Formal Appeal Process

If a corrected resubmission doesn’t resolve the denial, you have the right to appeal. For Medicaid managed care plans, federal rules require the plan to give you written notice explaining the denial, your right to appeal, and how to file. You have 60 days to appeal the plan’s decision, and you can do so in writing or orally. The plan must resolve the appeal within 30 days (72 hours for urgent cases). If the plan upholds the denial on appeal, you can request a state fair hearing — an independent review conducted by your state’s Medicaid agency — within 90 to 120 days of the plan’s final decision.

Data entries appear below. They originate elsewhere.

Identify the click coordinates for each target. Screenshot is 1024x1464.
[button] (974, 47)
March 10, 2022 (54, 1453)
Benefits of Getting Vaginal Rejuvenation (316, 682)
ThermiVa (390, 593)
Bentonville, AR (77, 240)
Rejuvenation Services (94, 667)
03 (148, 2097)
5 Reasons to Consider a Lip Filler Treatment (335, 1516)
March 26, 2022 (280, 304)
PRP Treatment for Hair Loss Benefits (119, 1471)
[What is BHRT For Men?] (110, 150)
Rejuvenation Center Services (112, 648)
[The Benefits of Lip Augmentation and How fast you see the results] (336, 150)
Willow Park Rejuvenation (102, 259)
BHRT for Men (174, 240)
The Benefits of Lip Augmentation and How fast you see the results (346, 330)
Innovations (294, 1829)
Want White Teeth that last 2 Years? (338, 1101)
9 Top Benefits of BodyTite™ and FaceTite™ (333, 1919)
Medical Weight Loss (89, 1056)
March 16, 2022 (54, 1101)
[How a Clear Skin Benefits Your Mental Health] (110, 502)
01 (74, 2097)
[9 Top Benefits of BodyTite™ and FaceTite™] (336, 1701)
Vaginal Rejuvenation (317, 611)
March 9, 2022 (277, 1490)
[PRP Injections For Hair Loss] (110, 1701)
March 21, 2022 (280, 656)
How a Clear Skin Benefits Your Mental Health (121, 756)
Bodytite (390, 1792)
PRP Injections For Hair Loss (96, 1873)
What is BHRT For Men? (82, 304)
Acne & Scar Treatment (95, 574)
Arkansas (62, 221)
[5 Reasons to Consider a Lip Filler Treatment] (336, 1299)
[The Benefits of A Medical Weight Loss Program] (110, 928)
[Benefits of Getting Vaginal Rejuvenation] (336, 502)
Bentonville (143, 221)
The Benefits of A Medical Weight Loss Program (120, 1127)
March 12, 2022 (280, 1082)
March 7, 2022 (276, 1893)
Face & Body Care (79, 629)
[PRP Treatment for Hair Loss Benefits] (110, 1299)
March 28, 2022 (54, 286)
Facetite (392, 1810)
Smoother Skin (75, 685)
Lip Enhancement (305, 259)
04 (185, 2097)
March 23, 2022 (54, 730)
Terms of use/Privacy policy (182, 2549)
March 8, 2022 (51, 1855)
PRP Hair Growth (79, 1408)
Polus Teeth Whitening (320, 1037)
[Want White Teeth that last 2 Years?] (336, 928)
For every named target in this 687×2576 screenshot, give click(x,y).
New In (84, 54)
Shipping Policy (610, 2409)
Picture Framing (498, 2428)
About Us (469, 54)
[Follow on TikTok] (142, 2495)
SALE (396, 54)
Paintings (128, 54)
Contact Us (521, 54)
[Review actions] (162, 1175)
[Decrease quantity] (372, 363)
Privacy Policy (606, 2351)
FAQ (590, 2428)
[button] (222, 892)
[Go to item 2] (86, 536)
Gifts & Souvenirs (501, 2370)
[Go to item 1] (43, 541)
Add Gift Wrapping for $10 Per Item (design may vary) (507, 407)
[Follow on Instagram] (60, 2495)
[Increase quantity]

For Medicare Advantage plan denials (in the rare cases where a plan covers incontinence supplies), the process follows the standard Medicare appeals ladder. You start with a redetermination filed within 120 days, then a reconsideration by an independent contractor within 180 days of that decision. If the amount at stake reaches $200, you can request a hearing before an Administrative Law Judge. Judicial review by a federal district court is available when the amount in controversy is at least $1,960.7Federal Register. Medicare Appeals Adjustment to the Amount in Controversy Threshold Amounts for 2026 Most incontinence supply disputes resolve well before reaching that level.